--- Recorded information ---

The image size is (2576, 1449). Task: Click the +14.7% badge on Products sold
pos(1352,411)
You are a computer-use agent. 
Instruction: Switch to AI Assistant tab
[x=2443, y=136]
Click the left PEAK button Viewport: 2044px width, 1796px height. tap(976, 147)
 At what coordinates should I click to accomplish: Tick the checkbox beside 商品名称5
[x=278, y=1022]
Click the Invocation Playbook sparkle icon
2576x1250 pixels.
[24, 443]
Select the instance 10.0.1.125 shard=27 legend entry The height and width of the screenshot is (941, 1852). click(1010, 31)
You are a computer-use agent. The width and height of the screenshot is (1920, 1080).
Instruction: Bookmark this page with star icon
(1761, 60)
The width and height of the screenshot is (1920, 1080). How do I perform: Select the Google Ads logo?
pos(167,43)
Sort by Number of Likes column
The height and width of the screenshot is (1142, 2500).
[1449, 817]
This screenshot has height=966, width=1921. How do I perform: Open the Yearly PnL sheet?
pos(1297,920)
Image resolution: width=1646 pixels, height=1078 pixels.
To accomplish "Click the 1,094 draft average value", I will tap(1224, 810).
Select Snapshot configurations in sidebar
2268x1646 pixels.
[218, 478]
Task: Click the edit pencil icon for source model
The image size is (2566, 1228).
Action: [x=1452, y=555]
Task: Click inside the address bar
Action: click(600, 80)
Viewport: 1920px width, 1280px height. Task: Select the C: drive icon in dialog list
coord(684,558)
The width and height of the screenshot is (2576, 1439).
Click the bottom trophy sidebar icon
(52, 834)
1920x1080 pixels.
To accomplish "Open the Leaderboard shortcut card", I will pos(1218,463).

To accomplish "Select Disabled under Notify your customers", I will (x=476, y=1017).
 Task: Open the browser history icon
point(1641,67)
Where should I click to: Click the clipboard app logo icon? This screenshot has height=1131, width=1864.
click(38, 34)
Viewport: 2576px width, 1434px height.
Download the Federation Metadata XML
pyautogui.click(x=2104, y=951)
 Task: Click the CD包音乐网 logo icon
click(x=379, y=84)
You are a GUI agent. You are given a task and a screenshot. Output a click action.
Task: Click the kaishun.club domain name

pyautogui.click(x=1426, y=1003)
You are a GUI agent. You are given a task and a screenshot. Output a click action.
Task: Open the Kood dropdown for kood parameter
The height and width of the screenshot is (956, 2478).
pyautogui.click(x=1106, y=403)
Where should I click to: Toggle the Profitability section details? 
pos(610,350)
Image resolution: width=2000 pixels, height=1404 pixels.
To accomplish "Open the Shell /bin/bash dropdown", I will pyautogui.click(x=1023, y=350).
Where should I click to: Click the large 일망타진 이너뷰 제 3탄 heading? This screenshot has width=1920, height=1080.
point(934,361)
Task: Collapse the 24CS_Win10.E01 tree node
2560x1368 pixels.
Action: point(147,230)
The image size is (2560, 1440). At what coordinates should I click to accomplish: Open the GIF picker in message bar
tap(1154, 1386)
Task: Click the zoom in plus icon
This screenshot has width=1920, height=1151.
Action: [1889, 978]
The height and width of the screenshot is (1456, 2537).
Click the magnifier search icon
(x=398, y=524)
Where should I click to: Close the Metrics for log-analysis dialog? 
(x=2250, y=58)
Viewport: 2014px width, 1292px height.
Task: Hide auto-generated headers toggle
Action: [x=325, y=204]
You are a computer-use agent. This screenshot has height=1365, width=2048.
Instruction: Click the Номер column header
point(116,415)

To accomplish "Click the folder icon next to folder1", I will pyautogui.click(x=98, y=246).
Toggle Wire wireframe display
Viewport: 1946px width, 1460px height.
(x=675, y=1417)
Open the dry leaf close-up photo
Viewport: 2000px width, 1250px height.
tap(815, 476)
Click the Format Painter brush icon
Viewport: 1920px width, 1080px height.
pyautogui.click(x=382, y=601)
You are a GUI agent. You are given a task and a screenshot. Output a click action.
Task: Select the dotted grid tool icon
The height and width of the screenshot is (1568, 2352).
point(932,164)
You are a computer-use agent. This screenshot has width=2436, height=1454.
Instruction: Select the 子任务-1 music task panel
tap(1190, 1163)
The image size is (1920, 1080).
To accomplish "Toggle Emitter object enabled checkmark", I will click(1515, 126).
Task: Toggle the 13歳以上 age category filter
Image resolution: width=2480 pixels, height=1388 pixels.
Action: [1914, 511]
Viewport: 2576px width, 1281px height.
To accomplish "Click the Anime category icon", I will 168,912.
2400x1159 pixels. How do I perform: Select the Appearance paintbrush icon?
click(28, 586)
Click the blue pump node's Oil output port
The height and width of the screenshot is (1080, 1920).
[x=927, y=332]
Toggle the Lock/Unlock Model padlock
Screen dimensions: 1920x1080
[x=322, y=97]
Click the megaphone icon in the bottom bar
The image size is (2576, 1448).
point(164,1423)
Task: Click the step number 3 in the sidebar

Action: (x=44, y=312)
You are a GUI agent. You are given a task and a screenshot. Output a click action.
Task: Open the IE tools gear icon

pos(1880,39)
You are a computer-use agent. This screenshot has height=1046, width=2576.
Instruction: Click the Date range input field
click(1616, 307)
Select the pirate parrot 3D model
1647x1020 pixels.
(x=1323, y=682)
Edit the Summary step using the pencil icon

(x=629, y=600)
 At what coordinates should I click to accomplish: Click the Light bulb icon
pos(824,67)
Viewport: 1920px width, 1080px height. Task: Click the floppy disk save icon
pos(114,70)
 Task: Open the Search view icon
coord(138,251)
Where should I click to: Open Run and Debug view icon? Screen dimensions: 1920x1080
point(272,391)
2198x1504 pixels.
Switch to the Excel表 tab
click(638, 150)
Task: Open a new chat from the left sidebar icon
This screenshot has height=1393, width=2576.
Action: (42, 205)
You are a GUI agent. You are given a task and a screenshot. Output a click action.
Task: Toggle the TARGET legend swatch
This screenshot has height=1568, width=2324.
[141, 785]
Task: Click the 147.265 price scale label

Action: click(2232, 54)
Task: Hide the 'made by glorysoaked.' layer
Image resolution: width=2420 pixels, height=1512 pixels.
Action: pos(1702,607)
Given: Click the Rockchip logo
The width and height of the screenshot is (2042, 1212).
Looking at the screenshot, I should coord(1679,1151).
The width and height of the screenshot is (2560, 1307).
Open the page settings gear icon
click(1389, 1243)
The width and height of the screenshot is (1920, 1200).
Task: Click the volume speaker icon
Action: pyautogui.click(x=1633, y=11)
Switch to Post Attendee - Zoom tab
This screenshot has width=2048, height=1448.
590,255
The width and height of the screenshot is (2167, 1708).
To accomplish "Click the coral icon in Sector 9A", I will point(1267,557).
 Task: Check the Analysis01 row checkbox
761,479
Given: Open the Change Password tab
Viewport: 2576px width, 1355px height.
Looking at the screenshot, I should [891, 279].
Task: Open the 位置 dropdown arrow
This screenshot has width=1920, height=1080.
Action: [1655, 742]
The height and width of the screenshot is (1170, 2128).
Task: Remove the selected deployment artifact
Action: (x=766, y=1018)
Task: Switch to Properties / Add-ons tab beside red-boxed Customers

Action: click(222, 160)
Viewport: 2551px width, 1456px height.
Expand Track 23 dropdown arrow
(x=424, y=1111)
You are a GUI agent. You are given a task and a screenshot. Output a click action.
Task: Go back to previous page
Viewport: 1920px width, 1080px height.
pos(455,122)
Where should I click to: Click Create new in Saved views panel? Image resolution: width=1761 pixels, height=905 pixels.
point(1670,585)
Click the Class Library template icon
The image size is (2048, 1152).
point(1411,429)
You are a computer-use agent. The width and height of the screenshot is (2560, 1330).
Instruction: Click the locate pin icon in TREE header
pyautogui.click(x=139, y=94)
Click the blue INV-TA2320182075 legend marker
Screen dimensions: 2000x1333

---

Exercise objective
Looking at the data above, count every line holding the word "will" and state only the count.

Solution for this exercise
8